🇮🇪 𝐖𝐨𝐫𝐥𝐝𝐰𝐢𝐝𝐞 𝐫𝐚𝐟𝐟𝐥𝐞 𝐨𝐟 𝐬𝐦𝐚𝐫𝐭𝐩𝐡𝐨𝐧𝐞𝐬! 𝟔𝟎𝟎𝟎 𝐧𝐞𝐰 𝐢𝐏𝐡𝐨𝐧𝐞𝐬 𝐟𝐨𝐫 𝐈𝐫𝐞𝐥𝐚𝐧𝐝 🔥 𝐇𝐮𝐫𝐫𝐲 𝐭𝐨 𝐩𝐚𝐫𝐭𝐢𝐜𝐢𝐩𝐚𝐭𝐞!

Speaking of sports metaphors, Apple is the undisputed champ when it comes to phone processor performance. As the rest of the industry catches up with last year's A12 chip, here we have the A13, which adds more power.

The exact difference depends on what you're doing, and the phone will also feel faster because iOS 13 has a bunch of software optimisation to open and install apps faster.

In Geekbench 4, the difference is about 13% in single-core performance, and 22% in multi-core power. In Geekbench 5, it's about 20% in single-core, and 22% in single core.

Compared to the Samsung Note10, Apple's lead is clear: the 11 Pro leads the Note10 by 22% in single-core performance, and a brutal 50% in multi-core Geekbench 4 scores.

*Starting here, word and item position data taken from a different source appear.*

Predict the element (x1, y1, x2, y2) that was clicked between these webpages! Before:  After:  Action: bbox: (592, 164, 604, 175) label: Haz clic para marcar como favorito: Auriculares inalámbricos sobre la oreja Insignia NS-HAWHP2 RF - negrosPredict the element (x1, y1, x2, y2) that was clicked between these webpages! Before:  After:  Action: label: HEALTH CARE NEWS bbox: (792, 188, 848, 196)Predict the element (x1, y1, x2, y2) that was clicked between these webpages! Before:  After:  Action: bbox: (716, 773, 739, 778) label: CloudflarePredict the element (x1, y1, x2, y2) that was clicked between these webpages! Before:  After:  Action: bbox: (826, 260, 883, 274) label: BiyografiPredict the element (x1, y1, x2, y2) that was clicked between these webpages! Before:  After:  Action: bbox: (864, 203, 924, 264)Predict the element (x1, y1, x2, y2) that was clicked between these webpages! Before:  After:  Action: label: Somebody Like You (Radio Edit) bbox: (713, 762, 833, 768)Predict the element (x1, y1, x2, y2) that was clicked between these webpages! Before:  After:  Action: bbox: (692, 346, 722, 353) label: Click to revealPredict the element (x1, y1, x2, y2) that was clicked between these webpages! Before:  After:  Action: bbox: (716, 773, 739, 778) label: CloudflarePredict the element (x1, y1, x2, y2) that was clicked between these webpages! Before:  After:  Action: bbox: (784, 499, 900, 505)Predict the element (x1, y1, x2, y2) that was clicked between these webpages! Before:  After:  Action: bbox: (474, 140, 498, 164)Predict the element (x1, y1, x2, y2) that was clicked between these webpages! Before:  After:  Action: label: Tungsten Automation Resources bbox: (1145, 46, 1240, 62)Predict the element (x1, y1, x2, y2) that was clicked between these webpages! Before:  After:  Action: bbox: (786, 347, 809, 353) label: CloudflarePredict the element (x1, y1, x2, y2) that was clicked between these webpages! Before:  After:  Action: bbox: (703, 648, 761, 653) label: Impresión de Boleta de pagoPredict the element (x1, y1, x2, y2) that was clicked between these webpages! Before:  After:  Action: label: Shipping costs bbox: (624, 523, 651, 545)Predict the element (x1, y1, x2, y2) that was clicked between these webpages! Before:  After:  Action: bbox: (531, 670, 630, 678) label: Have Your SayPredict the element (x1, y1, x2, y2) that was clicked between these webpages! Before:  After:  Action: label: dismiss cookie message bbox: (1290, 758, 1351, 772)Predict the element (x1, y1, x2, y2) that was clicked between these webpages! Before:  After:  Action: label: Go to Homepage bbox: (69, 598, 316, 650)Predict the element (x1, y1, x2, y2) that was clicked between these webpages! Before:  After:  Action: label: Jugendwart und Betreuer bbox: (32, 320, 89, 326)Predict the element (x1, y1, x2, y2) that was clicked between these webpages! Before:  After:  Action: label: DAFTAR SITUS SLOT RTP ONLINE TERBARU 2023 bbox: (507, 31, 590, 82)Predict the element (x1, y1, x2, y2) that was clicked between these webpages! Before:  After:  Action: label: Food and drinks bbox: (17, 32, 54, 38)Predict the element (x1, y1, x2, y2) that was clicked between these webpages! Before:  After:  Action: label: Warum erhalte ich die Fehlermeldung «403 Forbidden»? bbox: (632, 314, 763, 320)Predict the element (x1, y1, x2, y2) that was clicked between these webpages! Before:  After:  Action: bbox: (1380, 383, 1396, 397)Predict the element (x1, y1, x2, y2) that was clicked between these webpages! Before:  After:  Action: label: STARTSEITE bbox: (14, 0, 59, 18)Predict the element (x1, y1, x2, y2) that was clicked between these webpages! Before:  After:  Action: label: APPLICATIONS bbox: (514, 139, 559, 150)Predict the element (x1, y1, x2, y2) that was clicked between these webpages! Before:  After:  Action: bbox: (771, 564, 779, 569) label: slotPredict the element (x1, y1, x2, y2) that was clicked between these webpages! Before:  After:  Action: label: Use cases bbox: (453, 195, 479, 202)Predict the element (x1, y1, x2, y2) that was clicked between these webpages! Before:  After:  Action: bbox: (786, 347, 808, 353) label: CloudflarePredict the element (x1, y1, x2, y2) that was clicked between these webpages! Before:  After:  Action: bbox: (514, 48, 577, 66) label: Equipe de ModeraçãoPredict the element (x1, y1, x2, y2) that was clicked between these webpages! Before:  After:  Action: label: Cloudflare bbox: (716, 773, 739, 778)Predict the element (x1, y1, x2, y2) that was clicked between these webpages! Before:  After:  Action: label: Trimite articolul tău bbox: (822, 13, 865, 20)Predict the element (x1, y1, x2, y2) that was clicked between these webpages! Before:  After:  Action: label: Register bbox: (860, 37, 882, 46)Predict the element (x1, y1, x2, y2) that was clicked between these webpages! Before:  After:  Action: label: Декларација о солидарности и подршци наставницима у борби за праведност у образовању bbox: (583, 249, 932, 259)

But then, it's not like the Samsung Note10 ever felt slow to us, nor have the last few iPhones. Apple dominance here is technical, not so much practical. That said, it's nice to know you have the headroom for things like recording multiple video streams from the cameras at once, or advanced editing. You may not do it, but if you ever wanted to, you could.

The other changes in the processor are bigger graphics power, a more powerful neural processor (which enables more advanced image processing, including Night mode and 'Deep Fusion', which is a new way of boosting image quality coming to these phones later in the year), and better power management.

Apple has increased battery physical capacity significantly in the 11 Pro models, and has introduced much smarter power use of the A13 processor.

The result is a major boost of battery life – Apple says four more hours for this 5.8-inch iPhone 11 Pro model compared to its predecessor, and five hours for the iPhone 11 Pro Max.

I don't have the new Max to test at this time, but I've tested the regular 11 Pro to death, and the results are great.